What needs to be done: The answer must be every line from the entries below that includes "Send".

═════ Data supplied

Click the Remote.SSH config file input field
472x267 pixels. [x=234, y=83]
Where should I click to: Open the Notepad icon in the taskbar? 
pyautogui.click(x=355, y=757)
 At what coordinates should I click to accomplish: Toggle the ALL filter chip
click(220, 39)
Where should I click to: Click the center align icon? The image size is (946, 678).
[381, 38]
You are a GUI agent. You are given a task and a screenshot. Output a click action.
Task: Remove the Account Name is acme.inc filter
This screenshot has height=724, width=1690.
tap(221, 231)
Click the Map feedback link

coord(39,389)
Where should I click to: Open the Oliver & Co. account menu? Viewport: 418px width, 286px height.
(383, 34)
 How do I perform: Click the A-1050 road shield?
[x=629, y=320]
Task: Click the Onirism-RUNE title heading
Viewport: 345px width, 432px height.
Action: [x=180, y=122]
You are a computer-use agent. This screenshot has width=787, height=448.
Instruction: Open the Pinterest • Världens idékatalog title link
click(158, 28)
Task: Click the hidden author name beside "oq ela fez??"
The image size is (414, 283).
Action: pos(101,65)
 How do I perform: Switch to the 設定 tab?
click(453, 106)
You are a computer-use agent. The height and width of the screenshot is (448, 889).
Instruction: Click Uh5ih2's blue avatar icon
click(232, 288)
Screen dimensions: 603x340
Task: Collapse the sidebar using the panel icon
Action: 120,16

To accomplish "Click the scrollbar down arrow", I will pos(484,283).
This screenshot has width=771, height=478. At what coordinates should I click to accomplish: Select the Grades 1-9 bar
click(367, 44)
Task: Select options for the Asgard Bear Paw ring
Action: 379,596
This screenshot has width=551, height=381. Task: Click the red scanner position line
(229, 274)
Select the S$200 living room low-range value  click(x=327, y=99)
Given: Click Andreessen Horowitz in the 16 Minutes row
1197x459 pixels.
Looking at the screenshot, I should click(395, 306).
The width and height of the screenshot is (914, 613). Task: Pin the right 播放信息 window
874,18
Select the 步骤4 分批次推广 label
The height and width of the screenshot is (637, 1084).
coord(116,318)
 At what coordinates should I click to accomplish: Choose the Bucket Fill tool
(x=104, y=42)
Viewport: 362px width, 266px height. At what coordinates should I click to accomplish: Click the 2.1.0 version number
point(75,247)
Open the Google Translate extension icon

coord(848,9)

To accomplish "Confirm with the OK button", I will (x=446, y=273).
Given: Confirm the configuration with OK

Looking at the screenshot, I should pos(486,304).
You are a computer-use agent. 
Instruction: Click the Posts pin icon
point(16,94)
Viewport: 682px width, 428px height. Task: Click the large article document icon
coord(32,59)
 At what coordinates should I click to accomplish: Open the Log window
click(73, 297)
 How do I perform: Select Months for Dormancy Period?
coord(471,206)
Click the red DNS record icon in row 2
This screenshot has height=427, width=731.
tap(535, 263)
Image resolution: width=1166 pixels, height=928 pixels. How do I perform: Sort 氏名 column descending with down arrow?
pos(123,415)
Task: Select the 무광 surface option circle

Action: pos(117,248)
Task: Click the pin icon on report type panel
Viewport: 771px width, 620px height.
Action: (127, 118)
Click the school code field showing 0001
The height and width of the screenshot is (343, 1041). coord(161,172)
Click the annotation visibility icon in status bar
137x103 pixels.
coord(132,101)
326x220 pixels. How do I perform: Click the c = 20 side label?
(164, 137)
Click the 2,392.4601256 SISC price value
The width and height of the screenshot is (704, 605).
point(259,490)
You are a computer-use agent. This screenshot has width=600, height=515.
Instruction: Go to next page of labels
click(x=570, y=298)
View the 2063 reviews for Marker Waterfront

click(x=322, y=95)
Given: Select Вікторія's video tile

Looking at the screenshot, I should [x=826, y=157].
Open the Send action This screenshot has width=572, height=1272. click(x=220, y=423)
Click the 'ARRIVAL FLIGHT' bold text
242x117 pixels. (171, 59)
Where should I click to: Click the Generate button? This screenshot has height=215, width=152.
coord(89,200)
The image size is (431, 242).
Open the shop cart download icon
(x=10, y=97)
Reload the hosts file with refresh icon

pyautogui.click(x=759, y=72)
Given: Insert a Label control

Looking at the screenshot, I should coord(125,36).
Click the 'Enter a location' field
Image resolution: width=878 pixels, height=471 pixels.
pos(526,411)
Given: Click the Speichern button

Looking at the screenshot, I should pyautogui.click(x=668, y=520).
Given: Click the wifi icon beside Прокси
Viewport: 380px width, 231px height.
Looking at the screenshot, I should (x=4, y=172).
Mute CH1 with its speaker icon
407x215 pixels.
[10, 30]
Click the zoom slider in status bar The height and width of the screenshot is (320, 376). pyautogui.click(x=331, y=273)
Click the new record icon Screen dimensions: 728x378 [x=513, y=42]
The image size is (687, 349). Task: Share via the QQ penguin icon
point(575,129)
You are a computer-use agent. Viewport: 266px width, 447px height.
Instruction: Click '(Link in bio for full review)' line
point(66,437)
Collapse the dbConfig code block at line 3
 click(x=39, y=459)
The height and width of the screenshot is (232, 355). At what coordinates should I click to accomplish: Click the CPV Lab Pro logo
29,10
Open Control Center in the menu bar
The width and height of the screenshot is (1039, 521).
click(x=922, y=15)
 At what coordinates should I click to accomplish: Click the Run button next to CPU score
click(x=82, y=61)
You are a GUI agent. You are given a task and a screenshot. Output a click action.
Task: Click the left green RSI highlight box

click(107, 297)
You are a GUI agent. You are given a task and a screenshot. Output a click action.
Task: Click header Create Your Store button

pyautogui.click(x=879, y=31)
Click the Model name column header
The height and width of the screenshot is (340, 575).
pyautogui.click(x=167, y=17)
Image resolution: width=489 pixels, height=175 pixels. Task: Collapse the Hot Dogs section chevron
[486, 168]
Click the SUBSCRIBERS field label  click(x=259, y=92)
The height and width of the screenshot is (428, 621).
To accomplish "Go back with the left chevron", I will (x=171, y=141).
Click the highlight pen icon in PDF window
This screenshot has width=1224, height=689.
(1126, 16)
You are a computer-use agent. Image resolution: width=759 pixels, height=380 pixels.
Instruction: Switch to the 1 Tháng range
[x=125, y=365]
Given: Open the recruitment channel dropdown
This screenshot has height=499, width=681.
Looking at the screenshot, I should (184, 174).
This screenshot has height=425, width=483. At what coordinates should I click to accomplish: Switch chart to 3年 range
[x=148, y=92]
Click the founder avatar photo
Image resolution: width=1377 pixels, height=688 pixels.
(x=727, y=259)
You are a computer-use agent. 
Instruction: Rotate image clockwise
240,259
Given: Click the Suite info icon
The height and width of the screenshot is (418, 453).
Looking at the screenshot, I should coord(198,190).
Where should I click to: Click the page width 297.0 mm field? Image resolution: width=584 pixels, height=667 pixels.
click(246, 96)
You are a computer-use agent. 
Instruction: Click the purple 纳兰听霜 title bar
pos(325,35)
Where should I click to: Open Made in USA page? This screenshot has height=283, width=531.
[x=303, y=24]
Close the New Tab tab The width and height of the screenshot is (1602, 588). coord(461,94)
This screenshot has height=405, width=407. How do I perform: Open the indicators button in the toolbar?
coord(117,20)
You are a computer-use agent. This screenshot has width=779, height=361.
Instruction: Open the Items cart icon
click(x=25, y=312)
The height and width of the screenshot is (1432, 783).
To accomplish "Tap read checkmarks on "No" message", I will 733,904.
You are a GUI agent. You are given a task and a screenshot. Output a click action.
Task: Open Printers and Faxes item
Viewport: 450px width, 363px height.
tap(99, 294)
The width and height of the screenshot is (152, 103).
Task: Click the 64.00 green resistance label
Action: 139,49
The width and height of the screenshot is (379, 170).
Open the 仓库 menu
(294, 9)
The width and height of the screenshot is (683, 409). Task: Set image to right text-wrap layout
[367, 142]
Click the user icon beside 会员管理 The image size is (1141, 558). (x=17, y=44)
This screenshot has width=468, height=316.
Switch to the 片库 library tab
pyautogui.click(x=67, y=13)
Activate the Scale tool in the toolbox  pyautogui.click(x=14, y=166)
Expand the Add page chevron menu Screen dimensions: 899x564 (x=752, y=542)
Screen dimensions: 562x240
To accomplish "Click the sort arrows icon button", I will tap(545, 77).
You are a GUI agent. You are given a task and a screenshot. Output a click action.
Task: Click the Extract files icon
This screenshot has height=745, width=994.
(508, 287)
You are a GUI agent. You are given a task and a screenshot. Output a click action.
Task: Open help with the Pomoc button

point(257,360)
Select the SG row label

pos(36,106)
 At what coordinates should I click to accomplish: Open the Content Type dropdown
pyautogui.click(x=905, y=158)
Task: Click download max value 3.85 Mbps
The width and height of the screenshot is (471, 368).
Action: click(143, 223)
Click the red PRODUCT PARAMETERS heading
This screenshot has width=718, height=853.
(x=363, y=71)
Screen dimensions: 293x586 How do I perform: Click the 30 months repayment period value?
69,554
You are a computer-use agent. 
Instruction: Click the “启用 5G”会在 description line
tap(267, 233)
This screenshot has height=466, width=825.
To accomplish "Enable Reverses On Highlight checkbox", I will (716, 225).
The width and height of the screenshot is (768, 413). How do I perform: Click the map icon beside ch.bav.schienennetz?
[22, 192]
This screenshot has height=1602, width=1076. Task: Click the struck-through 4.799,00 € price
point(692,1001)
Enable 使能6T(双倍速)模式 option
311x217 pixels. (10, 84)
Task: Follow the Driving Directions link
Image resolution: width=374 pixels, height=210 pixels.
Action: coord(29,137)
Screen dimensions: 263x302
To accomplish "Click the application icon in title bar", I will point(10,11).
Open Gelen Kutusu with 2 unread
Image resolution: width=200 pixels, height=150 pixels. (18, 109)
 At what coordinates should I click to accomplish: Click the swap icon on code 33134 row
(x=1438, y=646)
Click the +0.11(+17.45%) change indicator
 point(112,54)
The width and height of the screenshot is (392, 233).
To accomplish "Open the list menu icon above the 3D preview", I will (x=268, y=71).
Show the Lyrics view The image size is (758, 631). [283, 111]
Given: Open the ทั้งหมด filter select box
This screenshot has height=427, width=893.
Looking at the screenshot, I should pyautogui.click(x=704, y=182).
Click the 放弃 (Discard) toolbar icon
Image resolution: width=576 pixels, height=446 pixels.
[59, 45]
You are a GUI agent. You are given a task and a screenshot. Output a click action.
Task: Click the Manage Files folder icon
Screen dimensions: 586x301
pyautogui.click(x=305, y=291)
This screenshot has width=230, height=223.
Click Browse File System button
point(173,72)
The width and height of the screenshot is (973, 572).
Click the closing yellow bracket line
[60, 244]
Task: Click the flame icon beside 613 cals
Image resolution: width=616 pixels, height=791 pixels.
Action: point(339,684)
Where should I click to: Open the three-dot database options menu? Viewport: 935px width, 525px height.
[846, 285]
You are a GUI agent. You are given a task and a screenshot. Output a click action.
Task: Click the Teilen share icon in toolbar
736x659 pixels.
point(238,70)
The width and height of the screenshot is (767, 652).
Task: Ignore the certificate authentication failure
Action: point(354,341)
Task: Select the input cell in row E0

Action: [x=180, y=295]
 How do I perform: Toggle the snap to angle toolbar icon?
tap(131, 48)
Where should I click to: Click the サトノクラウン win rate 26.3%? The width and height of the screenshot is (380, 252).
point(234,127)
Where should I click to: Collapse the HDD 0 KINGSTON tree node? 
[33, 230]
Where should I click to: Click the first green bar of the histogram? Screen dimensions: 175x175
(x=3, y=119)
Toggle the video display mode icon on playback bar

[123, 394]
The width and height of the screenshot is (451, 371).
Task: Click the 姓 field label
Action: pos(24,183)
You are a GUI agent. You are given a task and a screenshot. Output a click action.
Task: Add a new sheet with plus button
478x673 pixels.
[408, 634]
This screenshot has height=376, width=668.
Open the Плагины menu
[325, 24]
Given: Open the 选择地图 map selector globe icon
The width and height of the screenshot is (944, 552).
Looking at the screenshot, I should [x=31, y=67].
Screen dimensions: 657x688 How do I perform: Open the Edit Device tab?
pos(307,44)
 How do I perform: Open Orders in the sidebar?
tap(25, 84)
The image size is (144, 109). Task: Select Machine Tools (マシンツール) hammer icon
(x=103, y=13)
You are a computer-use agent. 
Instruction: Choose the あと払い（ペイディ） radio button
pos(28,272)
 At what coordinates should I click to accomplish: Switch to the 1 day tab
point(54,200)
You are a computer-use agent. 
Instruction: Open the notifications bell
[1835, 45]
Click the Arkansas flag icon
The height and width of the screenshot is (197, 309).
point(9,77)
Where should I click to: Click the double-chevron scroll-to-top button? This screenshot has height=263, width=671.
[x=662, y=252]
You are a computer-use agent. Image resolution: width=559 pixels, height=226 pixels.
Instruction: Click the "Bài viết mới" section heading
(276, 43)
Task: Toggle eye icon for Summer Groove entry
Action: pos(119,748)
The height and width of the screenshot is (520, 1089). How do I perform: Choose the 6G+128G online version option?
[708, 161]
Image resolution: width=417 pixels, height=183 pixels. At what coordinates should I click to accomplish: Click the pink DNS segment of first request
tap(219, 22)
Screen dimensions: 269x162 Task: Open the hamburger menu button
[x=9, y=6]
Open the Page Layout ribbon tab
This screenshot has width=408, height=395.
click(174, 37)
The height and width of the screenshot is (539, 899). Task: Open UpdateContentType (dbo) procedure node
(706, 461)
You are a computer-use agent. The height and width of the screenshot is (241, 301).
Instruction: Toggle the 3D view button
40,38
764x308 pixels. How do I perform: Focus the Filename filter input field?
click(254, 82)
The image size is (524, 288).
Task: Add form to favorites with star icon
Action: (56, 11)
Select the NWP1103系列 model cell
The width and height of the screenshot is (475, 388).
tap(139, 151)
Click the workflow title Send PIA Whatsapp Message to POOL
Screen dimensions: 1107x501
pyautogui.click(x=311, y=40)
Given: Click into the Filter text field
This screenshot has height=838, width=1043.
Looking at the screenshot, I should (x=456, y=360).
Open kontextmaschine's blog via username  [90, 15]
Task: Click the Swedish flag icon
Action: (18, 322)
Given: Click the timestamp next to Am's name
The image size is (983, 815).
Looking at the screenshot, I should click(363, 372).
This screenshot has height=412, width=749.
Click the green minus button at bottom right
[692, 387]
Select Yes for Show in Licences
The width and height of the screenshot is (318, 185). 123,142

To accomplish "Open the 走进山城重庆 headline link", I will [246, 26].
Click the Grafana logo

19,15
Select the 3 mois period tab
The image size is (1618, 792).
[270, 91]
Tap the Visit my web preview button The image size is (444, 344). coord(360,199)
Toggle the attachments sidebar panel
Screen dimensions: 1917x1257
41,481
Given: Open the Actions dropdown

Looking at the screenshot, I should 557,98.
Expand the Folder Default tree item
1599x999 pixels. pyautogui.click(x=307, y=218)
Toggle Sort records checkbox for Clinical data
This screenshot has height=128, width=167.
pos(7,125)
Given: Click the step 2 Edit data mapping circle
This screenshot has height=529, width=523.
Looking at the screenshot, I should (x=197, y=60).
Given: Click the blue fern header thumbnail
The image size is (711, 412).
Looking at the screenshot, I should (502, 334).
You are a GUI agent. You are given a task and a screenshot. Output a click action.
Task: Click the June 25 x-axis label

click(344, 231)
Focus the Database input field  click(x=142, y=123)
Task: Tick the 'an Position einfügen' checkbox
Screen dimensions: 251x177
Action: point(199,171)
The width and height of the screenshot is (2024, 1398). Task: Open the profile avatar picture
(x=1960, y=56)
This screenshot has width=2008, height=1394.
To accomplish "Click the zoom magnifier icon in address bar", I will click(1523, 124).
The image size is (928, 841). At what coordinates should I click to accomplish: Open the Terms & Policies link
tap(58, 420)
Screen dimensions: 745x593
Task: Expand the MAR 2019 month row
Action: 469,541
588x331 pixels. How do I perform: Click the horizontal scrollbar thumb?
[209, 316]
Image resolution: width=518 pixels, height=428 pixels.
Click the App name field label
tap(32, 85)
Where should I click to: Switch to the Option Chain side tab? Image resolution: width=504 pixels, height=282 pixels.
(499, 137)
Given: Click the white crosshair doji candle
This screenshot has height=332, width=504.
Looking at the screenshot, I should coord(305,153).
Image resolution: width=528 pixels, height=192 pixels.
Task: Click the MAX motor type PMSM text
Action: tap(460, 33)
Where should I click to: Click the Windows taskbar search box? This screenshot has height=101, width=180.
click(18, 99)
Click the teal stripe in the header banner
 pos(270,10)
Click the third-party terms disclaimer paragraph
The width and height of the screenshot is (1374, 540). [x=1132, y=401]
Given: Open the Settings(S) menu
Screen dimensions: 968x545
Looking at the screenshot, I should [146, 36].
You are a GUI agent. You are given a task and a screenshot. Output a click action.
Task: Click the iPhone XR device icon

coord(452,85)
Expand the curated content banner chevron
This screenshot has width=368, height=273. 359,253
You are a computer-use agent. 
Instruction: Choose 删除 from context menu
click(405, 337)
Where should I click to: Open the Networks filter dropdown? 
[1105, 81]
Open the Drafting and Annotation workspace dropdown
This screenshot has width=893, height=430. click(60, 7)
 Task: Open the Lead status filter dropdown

══════════

Answer below:
Open the Send action This screenshot has width=572, height=1272. click(x=220, y=423)
Click the workflow title Send PIA Whatsapp Message to POOL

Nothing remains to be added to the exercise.